== PROBLEM TO WORK ON ==
Reproduce each line of the material exactly as it reads.

== SUPPLIED RECORDS ==
· · · · ·

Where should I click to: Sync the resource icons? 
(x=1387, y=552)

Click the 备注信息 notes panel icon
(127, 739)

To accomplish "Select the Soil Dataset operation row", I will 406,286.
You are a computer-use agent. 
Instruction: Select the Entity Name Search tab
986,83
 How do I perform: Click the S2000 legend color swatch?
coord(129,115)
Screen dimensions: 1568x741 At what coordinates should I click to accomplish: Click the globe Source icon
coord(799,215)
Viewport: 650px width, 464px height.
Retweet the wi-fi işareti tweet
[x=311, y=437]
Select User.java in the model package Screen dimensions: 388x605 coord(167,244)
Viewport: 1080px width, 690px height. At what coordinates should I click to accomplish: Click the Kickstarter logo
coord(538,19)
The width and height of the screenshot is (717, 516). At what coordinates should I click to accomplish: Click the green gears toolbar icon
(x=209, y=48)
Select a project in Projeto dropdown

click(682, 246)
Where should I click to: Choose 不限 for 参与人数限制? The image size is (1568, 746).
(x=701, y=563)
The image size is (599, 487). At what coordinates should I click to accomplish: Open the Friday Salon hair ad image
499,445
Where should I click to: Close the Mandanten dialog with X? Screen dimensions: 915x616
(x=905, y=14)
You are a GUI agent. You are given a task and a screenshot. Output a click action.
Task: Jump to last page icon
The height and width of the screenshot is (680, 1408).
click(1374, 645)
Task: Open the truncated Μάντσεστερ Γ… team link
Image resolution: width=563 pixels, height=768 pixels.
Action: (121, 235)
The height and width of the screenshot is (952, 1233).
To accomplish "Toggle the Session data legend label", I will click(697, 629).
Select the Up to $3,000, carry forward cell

· · · · ·

== EXERCISE ANSWER ==
Where should I click to: Sync the resource icons? 
(x=1387, y=552)

Click the 备注信息 notes panel icon
(127, 739)

To accomplish "Select the Soil Dataset operation row", I will 406,286.
You are a computer-use agent. 
Instruction: Select the Entity Name Search tab
986,83
 How do I perform: Click the S2000 legend color swatch?
coord(129,115)
Screen dimensions: 1568x741 At what coordinates should I click to accomplish: Click the globe Source icon
coord(799,215)
Viewport: 650px width, 464px height.
Retweet the wi-fi işareti tweet
[x=311, y=437]
Select User.java in the model package Screen dimensions: 388x605 coord(167,244)
Viewport: 1080px width, 690px height. At what coordinates should I click to accomplish: Click the Kickstarter logo
coord(538,19)
The width and height of the screenshot is (717, 516). At what coordinates should I click to accomplish: Click the green gears toolbar icon
(x=209, y=48)
Select a project in Projeto dropdown

click(682, 246)
Where should I click to: Choose 不限 for 参与人数限制? The image size is (1568, 746).
(x=701, y=563)
The image size is (599, 487). At what coordinates should I click to accomplish: Open the Friday Salon hair ad image
499,445
Where should I click to: Close the Mandanten dialog with X? Screen dimensions: 915x616
(x=905, y=14)
You are a GUI agent. You are given a task and a screenshot. Output a click action.
Task: Jump to last page icon
The height and width of the screenshot is (680, 1408).
click(1374, 645)
Task: Open the truncated Μάντσεστερ Γ… team link
Image resolution: width=563 pixels, height=768 pixels.
Action: (121, 235)
The height and width of the screenshot is (952, 1233).
To accomplish "Toggle the Session data legend label", I will click(697, 629).
Select the Up to $3,000, carry forward cell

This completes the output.